Это совсем не рациональная любовь, ради нее она жертвует своим положением, сыном, жизнью. В ней есть нечто с самого начала порочное и неподвластное самой Анне: она говорит себе, что не нужно видеться с Вронским, но ничего не может с собой сделать. “Она не только сомневалась в себе, она чувствовала волнение при мысли о Вронском и уезжала скорее, чем хотела, только для того, чтобы больше не встречаться с ним” [7, т. 8, с. 107]. Она постоянно пытается и не может контролировать себя. В сцене скачек она привлекает к себе внимание всего света, не в силах совладать со страхом за Вронского.

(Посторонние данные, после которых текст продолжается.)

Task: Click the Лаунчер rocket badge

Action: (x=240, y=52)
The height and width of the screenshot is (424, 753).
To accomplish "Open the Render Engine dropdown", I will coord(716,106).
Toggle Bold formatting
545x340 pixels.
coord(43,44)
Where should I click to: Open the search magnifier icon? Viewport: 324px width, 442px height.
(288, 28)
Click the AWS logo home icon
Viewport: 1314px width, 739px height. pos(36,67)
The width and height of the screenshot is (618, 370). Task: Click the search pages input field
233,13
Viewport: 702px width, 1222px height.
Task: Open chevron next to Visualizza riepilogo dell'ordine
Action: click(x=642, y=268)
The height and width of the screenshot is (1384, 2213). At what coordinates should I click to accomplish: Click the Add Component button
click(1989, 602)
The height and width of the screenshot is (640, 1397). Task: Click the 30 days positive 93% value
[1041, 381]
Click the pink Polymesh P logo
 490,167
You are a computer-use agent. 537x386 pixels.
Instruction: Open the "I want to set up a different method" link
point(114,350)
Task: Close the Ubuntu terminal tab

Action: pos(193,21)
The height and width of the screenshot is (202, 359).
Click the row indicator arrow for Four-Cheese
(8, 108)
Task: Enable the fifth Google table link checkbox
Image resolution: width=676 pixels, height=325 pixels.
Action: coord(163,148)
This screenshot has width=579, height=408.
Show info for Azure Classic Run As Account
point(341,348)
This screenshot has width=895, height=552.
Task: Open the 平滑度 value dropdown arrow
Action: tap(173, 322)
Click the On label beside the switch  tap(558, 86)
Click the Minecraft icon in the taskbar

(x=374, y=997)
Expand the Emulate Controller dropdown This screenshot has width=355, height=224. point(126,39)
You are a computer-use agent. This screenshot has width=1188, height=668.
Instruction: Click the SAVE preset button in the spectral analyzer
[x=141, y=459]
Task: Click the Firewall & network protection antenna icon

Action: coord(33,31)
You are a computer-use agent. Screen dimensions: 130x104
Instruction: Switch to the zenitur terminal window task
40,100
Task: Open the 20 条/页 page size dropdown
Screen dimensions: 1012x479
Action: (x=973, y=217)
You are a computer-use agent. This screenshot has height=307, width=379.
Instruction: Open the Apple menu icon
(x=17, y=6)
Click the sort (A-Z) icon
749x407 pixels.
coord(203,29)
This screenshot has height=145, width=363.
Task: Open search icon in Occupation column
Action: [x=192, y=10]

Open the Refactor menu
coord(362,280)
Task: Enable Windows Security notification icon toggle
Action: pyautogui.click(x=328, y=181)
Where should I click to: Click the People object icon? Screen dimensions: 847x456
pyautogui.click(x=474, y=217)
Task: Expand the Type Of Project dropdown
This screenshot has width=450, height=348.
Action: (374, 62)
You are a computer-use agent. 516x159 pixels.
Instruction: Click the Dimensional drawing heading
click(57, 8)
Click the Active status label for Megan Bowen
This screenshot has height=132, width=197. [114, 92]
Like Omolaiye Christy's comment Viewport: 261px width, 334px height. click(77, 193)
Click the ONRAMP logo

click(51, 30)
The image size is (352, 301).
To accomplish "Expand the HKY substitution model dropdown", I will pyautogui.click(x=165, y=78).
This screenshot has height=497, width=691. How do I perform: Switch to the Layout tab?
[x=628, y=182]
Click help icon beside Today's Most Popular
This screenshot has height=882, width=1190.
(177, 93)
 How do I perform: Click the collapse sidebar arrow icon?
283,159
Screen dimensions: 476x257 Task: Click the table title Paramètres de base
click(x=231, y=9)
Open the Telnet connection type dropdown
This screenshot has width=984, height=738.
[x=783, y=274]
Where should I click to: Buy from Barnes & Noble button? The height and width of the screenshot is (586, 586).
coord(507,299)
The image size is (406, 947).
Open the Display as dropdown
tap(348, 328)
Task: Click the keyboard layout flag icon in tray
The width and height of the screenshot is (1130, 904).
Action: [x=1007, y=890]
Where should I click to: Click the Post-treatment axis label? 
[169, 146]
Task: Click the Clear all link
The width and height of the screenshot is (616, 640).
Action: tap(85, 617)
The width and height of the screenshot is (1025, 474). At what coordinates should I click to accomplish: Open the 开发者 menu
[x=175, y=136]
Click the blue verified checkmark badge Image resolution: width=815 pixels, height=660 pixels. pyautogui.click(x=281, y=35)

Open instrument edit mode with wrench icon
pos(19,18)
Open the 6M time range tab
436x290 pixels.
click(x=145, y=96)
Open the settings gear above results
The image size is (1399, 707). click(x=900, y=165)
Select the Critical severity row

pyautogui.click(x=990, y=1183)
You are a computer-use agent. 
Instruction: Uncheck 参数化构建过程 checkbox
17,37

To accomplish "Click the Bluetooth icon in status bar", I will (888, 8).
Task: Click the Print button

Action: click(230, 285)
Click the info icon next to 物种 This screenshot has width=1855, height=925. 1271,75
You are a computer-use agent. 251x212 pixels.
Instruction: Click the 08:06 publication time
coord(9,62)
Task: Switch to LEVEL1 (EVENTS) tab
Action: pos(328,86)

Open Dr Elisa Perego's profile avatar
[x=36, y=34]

В романе Анна, пожалуй, одна испытывает подлинную страсть, не умозрительную влюбленность, как Кити или Левин, не привычку, как Долли, Стива или Каренин, не увлечение, как Вронский, но страсть, ради которой она жертвует всем,  в первую очередь собственной жизнью. Это можно назвать утратой границ, эгоцентризмом, все это будет правдой, но правдой будет и то, что без утраты границ никакая настоящая страсть и невозможна, это всегда “выход за рамки” и “нарушение преград”. Эта страсть поглощает не только Анну, но переносится ею на Вронского. “Для нее весь он, со всеми его привычками, мыслями, желаниями, со всем душевным складом, был одно – любовь к женщинам, и эта любовь… должна была быть сосредоточена на ней одной… Она ревновала его не к какой-нибудь женщине, а к уменьшению ее любви” [7, т. 9, с. 323]. Страсть не подчиняется какой-либо регуляции, ее нельзя объяснить, нельзя скрыть, нельзя отменить. Анна и рада бы скрыть свой страх за Вронского в сцене скачек, но это невозможно, поскольку он в этой ситуации ее сверхценный объект. Но страсть губительна для любви, вызывая у ее объекта ощущение поглощения. “…Главная забота ее все-таки была она сама – она сама, насколько она дорога Вронскому, насколько она может заменить для него все, что он оставил. Вронский ценил это, сделавшееся единственной целью ее жизни, желание не только нравиться, но служить ему, но вместе с тем и тяготился теми любовными сетями, которыми она старалась опутать его” [там же, с. 224].

Герой романа Анны сам не очень ожидал подобного разворота событий, для него это был, скорее, необязательный роман, каких у его приятелей офицеров было без счета: “большинство молодых людей завидовали ему именно в том, что было самое тяжелое в его любви, – в высоком положении Каренина и потому в выставленности этой связи для света” [7, т. 8, с. 185], “… наделавшая столько шума и обратившая общее внимание связь его с Карениной, придав ему новый блеск, успокоила на время точившего его червя честолюбия…” [там же, с. 326]. Д. Мережковский замечает, что Вронский – какой-то удивительно неинтересный человек, и если Фру-Фру не говорит, только потому, что механическое устройство ее рта не позволяет этого, то Вронский говорит, видимо, только потому, что механическое устройство его рта это ему позволяет [4].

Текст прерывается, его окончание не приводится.